5. ARTICLE 10: EQUALITY IN EDUCATION Teacher education on gender awareness

When students experience sexual violence, teachers are very likely to be their first port of call for help. If teachers have a good understanding of the methods of dealing with sexual violence and a positive attitude, it will enable teachers to become a means for victims to receive appropriate support. In addition to this, if teachers are sensitised to sexual violence against children, it would become easier for them to detect potential victims, keep them away from threats of sexual violence, and obtain help as soon as possible. It is a pity that the government has failed to understand the importance of teachers in dealing with issues of sexual violence and promoting sex/gender education.
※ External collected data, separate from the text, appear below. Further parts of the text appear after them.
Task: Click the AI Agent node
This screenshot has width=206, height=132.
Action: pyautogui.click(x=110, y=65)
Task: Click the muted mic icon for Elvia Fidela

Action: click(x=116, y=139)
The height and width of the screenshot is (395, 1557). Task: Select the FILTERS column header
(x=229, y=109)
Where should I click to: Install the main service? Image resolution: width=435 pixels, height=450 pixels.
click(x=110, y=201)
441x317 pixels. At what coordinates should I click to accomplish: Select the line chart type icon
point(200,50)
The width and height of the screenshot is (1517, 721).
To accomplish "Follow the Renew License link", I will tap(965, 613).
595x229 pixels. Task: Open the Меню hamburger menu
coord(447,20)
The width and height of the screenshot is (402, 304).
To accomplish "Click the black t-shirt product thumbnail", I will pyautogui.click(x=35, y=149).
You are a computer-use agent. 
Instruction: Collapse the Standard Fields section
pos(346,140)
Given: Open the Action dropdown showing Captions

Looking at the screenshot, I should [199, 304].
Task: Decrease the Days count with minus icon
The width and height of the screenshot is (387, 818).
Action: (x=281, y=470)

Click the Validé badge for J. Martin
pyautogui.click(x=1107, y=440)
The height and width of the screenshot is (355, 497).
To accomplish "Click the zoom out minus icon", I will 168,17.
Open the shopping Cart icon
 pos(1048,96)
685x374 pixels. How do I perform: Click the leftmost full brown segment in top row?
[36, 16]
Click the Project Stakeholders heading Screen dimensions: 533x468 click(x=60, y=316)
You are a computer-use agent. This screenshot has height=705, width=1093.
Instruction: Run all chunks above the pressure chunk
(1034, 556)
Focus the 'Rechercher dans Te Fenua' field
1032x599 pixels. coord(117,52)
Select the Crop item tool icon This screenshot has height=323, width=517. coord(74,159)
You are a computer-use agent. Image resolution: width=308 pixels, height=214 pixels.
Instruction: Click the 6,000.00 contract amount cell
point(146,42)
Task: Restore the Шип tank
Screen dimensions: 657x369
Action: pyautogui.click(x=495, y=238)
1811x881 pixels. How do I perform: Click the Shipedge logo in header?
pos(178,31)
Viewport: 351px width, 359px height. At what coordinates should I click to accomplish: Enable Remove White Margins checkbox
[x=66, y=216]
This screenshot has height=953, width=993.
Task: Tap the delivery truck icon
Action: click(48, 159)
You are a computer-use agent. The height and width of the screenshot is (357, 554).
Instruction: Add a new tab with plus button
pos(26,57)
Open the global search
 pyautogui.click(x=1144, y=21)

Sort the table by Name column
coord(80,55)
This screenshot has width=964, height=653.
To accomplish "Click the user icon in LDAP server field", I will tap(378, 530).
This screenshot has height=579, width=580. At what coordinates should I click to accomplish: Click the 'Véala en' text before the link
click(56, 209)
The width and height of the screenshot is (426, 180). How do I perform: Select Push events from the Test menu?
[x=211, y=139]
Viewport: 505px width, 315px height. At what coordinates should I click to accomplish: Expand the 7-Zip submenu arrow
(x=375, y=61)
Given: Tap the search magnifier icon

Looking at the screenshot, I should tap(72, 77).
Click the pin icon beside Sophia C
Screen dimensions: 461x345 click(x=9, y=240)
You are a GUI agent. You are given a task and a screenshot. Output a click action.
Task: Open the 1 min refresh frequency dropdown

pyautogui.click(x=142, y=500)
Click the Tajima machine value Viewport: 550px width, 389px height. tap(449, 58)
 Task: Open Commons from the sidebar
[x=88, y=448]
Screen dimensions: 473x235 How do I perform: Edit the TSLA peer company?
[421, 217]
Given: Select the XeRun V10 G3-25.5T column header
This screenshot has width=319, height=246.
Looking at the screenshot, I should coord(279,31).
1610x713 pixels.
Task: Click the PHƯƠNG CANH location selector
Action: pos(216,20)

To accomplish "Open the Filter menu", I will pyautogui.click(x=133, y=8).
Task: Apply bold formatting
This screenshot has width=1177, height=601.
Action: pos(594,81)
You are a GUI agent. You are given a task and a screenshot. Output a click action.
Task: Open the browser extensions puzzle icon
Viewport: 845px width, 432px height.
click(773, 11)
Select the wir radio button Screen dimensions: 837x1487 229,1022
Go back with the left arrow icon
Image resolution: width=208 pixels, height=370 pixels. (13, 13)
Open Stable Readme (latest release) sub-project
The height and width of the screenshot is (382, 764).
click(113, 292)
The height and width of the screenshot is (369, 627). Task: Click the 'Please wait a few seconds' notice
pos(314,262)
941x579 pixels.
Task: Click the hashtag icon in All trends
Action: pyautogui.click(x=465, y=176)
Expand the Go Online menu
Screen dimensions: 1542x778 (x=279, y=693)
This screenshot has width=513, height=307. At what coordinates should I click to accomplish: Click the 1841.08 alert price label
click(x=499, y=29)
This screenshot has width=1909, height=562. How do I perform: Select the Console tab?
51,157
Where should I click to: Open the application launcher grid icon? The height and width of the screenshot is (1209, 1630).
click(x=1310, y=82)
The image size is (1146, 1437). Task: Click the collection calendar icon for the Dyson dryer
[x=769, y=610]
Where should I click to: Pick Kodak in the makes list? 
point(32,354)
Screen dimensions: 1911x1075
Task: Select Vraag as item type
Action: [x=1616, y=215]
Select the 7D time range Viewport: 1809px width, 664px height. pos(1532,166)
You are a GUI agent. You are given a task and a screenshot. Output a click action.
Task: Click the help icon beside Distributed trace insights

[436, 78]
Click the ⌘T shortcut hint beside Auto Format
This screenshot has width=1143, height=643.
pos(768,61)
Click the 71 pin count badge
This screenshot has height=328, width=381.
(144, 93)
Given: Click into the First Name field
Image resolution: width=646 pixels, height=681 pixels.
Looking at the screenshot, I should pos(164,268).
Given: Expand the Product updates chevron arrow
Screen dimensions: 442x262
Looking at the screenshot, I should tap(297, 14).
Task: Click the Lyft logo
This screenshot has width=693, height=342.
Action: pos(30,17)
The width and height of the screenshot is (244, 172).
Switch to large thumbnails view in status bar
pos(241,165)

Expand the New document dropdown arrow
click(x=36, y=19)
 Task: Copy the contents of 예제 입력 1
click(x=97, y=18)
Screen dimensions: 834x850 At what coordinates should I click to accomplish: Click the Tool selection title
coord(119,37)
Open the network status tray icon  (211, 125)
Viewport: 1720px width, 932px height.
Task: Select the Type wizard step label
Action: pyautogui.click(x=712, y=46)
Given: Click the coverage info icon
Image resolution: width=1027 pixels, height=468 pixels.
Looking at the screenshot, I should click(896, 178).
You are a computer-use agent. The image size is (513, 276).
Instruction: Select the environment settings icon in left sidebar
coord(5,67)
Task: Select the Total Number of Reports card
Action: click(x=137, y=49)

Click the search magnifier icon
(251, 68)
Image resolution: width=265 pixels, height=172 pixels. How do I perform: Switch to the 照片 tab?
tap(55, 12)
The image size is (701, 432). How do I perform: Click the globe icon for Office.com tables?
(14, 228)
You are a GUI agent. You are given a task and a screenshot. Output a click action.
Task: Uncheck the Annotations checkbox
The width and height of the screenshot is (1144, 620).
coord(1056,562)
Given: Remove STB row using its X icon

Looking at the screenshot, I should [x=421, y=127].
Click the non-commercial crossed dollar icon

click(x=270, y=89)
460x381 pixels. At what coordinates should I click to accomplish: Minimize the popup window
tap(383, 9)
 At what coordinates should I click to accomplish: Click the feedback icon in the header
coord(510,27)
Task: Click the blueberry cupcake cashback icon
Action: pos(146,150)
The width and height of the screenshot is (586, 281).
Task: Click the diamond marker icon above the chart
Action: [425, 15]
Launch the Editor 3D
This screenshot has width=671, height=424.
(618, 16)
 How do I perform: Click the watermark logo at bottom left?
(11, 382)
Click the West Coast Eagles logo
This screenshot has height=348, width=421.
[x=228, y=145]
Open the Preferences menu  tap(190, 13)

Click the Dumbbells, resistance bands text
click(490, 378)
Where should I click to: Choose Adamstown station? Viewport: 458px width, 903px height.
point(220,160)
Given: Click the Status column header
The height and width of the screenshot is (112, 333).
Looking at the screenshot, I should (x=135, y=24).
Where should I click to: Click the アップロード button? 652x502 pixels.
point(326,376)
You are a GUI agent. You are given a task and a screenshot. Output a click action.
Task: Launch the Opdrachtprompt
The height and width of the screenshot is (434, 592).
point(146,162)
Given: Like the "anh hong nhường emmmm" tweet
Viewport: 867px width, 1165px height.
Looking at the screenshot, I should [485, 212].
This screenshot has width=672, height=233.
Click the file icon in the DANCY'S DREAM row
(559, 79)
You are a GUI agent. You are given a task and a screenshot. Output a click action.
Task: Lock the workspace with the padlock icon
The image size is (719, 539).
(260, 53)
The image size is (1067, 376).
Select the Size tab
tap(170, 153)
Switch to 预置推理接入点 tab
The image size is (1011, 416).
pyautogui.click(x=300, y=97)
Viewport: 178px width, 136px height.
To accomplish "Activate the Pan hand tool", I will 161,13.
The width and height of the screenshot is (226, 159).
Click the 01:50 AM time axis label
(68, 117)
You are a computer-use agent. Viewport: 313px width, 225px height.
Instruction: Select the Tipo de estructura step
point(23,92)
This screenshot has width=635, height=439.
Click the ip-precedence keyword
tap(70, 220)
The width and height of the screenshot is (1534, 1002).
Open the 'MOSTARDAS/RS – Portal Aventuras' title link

It has not provided relevant training and support for teachers, apart from referrals to social workers or social welfare agencies. Teachers have not been able to fulfil their role in helping with and raising awareness of sexual violence and sexual health problems.

In order to understand the latest developments in sex education in Hong Kong, the government conducted a territory-wide survey from 2012 to 2013. Of the 134 schools surveyed, only 66% of those schools had teachers trained in AIDS, sex or life skills-based education (LSBE). An average of 2.1 trained teachers per school had taught related topics in the last school year. However, more notably the survey also found that an average of 4.9 teachers in each of those schools, who had never attended any professional development programmes, had taught sex education in the previous school year.

In addition, in order to understand the current situation and difficulties faced by primary and secondary school teachers in implementing education on sex and relationships, the Hong Kong Federation of Youth Groups conducted a survey in 2015. The survey found that more than 60% of teachers felt that they had a responsibility to teach students about sex and relationships. However, as many as 62% of teachers believe current teaching about sex and relationships in schools is insufficient. Even though many teachers regard sex education as important and are willing to assume responsibility for teaching it, over 60% of teachers believe that there are not enough teaching materials or support for implementing sex education. 40% of teachers also responded that they do not have the knowledge or skills to teach about sex and relationships.

If the government can recognise the importance of teachers in implementing sex/gender education and anti-sexual violence education, increase resources to schools and provide teachers with training and support, it will help teachers to conduct sex/gender education confidently, as well as increase their sensitivity to students’ needs. This will in turn inspire students to explore issues and re-examine their own relationships.